Zunehmende Übergriffe: So verändert sich der Alltag der jüdischen Gemeinschaft in der Schweiz
2025-03-18
Autor: Lara
Seit Oktober 2023 erlebt die Schweiz einen dramatischen Anstieg antisemitischer Vorfälle, und die jüdische Gemeinschaft sieht sich mit einem alarmierenden Gefühl der Unsicherheit konfrontiert.
Jonathan Kreutner, der Generalsekretär der Schweizerischen Israelitischen Gemeinschaft (SIG), spricht über die Notwendigkeit einer engen Zusammenarbeit mit muslimischen Organisationen. Diese Partnerschaften könnten entscheidend sein, um den antijüdischen Vorurteilen und dem Hass entgegenzuwirken.

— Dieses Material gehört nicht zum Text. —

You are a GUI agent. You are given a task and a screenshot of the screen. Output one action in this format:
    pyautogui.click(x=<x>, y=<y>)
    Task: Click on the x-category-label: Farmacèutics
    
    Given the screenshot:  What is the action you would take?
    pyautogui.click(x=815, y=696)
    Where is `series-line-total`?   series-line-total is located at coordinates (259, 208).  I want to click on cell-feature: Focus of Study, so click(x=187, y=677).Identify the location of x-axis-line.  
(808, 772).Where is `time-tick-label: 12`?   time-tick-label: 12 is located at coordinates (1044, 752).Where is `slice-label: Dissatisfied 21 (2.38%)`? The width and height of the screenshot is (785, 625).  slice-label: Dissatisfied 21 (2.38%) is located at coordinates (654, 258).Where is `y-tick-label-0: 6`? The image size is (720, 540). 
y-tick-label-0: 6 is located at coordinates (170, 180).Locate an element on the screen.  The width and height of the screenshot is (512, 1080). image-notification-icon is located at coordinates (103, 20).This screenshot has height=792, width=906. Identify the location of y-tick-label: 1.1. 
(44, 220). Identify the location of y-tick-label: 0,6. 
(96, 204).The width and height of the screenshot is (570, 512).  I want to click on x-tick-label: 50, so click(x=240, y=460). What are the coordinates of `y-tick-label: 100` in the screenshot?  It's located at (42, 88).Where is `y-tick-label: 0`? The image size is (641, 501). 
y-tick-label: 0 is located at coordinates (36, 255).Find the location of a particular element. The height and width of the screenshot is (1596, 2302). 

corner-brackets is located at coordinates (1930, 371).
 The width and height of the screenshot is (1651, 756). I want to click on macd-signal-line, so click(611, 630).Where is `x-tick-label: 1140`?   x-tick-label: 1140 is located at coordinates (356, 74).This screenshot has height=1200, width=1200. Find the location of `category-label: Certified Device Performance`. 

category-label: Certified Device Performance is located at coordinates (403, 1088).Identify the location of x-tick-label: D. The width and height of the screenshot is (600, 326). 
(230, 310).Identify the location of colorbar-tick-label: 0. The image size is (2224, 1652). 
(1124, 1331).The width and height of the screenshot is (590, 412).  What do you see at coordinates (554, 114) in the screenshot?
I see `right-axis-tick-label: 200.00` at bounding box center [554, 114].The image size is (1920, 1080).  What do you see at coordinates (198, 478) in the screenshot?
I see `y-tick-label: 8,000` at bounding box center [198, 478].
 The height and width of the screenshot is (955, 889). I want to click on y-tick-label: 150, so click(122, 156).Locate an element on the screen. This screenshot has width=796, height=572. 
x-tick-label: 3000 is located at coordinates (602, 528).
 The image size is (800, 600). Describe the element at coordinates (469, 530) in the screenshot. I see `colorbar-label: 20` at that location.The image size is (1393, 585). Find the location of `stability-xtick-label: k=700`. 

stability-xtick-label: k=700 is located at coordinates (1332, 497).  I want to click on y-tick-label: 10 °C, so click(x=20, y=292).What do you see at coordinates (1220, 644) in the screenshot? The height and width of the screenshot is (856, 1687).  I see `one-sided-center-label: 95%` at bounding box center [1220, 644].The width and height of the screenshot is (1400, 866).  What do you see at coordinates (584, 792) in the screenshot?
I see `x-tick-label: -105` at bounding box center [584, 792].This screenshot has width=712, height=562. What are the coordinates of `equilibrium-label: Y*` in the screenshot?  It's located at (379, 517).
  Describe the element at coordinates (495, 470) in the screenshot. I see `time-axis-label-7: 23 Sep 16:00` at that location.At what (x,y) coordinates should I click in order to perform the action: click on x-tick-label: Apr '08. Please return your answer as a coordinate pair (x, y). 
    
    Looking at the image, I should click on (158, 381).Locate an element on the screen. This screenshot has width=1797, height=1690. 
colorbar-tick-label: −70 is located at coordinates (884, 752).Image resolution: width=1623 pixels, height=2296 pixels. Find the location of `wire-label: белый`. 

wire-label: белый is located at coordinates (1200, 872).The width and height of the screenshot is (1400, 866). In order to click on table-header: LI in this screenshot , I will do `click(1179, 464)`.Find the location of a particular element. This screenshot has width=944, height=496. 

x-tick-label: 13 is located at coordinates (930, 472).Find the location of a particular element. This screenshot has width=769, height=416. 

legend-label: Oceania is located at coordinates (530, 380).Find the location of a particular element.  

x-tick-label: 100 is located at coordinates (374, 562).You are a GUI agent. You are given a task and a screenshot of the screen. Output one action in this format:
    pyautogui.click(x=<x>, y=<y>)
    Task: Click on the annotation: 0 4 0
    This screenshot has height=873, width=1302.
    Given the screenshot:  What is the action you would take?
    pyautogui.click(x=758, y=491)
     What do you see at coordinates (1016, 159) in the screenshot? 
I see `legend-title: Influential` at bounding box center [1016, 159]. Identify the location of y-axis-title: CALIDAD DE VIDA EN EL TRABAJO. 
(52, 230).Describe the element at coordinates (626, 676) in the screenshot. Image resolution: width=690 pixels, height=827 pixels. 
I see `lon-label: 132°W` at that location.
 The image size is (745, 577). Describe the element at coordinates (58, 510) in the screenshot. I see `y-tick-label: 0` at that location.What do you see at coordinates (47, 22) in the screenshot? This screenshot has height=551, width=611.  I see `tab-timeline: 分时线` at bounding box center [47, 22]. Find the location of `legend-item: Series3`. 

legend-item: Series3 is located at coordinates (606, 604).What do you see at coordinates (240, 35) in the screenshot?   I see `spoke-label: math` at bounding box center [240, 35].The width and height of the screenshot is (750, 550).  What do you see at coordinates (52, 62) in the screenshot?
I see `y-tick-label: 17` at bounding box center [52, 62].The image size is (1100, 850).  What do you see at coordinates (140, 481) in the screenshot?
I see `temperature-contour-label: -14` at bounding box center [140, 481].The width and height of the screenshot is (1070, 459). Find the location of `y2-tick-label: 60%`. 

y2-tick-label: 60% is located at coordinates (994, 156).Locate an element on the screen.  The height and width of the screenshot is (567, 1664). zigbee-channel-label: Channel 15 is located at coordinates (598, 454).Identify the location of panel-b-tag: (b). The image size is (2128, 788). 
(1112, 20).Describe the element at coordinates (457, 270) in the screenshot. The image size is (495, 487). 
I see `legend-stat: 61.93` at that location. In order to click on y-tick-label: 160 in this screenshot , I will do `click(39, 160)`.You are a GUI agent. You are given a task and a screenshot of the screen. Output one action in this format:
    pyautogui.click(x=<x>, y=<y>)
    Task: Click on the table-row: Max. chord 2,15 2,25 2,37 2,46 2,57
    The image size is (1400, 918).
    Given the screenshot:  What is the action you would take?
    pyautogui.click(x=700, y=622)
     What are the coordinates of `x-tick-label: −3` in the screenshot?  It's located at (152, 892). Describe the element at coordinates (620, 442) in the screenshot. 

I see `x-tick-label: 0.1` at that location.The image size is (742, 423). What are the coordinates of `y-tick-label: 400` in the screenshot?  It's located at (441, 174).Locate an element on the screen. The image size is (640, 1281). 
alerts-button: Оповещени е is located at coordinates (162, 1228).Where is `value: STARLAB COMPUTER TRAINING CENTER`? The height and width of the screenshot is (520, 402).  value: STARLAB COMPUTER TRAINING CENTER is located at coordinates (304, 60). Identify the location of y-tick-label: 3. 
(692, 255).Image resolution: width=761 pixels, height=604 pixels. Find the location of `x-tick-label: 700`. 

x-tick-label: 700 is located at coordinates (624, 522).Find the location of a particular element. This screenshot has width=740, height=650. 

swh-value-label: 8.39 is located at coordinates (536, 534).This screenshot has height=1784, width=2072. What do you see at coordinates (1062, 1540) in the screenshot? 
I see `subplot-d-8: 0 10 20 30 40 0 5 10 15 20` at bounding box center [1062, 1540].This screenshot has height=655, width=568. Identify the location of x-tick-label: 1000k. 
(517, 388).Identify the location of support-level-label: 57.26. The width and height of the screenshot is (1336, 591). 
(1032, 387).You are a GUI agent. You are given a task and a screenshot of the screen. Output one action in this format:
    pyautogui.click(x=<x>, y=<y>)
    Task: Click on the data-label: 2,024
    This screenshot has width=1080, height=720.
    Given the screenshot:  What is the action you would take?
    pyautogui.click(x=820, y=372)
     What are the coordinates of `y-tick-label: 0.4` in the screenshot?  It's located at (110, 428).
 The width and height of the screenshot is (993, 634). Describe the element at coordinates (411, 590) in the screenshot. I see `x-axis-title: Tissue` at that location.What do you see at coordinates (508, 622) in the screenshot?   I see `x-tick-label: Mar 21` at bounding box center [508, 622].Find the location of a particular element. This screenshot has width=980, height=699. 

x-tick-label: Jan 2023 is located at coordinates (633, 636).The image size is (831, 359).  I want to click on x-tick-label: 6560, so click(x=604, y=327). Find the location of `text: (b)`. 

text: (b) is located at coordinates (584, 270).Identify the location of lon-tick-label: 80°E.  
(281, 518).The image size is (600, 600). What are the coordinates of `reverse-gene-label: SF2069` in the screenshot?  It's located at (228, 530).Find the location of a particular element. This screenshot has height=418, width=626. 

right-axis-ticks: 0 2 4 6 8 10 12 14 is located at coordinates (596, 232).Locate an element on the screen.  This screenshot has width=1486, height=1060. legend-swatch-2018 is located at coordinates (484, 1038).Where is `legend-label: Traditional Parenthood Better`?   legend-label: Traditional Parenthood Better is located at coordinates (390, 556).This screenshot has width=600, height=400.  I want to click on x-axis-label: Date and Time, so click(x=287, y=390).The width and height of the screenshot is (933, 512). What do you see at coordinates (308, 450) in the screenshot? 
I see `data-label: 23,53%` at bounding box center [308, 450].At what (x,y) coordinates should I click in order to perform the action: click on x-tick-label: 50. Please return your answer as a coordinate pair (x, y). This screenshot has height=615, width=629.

Die SIG fordert von den Behörden eine drastische Erhöhung der Maßnahmen gegen Antisemitismus. Vor dem Hintergrund der massiven Zunahme an Vorfällen stellt sich das Leben der jüdischen Bevölkerung in der Schweiz zunehmend als gefährdet dar.
Kreutner berichtet, dass die Situation nach den Ereignissen vom 7. Oktober 2023 äußerst angespannt ist. „Unmittelbar nach diesen Vorfällen gab es sofort zehn tätliche Angriffe, was für uns ein Schock war. Im Jahr 2024 hat sich dies noch weiter verschärft“, erklärt er. In den vergangenen Jahren gab es in der Schweiz im Durchschnitt nur einen tätlichen Vorfall pro Jahr.
Wie verändert sich der Alltag jüdischer Menschen in der Schweiz? „Wir beobachten, dass viele Juden aus Sicherheitsgründen ihr Verhalten ändern. Einige vermeiden es, Kippa oder Davidsterne zu tragen, während andere gefährliche Gegenden meiden oder vorsichtiger werden“, sagt Kreutner. Laut einer neuen Studie geben fast ein Drittel der befragten jüdischen Personen an, dass sie in ihrem Alltag bestimmte Dinge meiden.
Kreutner beschreibt auch seine persönlichen Erfahrungen mit diesen Veränderungen: „Ich erlebe diese Vorfälle direkt. Ich sehe die erschreckenden Nachrichten, die bei uns im SIG eingehen, und spüre die allgemeine Besorgnis innerhalb unserer Gemeinschaft. Der Vorfall vom 2. März, bei dem ein orthodoxer Jude in Zürich angegriffen wurde, hat uns alle sehr berührt.“
Er betont, dass es wichtig ist, die Emotionslage nicht nur bei den Juden, sondern auch bei den Muslimen zu verstehen. „Wir haben gute Beziehungen zu muslimischen Organisationen. Nach dem 7. Oktober haben wir viel Solidarität erfahren. Es ist entscheidend, eine klare Trennung zwischen islamistisch motivierten Tätern und der überwiegenden Mehrheit der Muslime zu ziehen, die sich nicht mit solchen Ideologien identifizieren“, erklärt Kreutner.
Darüber hinaus erörterte Kreutner die Diskriminierung, die auch Muslime in der Schweiz erfahren. „Unsere Organisation arbeitet daran, unsere Erfahrungen mit anderen Minderheiten, einschließlich der Muslime, zu teilen und gemeinsam Lösungen zu entwickeln“, sagt er. Das erfolgreiche Präventionsprojekt Likrat an Schulen wird als ein Beispiel angeführt.
Die Unterstützung der Regierung in Bezug auf Sicherheitsmaßnahmen wird als äußerst positiv hervorgehoben. „Wir sind dankbar für die Fortschritte, wie das Verbot von Nazi-Symbolen und das Verbot von Hamas. Dennoch gibt es noch erheblichen Bedarf an Verbesserungen“, fordert Kreutner. Er betont die Notwendigkeit eines umfassenden Plans gegen Rassismus und Antisemitismus, insbesondere im Internet und in Schulen.
„Die Zukunft sehe ich mit Sorge. Antisemitische Vorfälle scheinen gesellschaftlich akzeptabler zu werden, und wir müssen uns auf diese neue Realität einstellen“, so Kreutner. Dennoch bleibt er optimistisch: „Die jüdische Gemeinschaft ist ein wesentlicher Bestandteil der Schweiz und wird weiterhin hier leben. Die Schweiz ist unser Zuhause und wir werden uns nicht von unserem Platz vertreiben lassen.“
Kreutner unterstreicht die Bedeutung des interreligiösen Dialogs und ermutigt alle, die Unterschiede zu überwinden: „Ein erfolgreicher interreligiöser Dialog fördert das Verständnis und den Frieden zwischen den Gemeinschaften. Es gibt noch viel zu tun, aber gemeinsam können wir einen positiven Unterschied machen.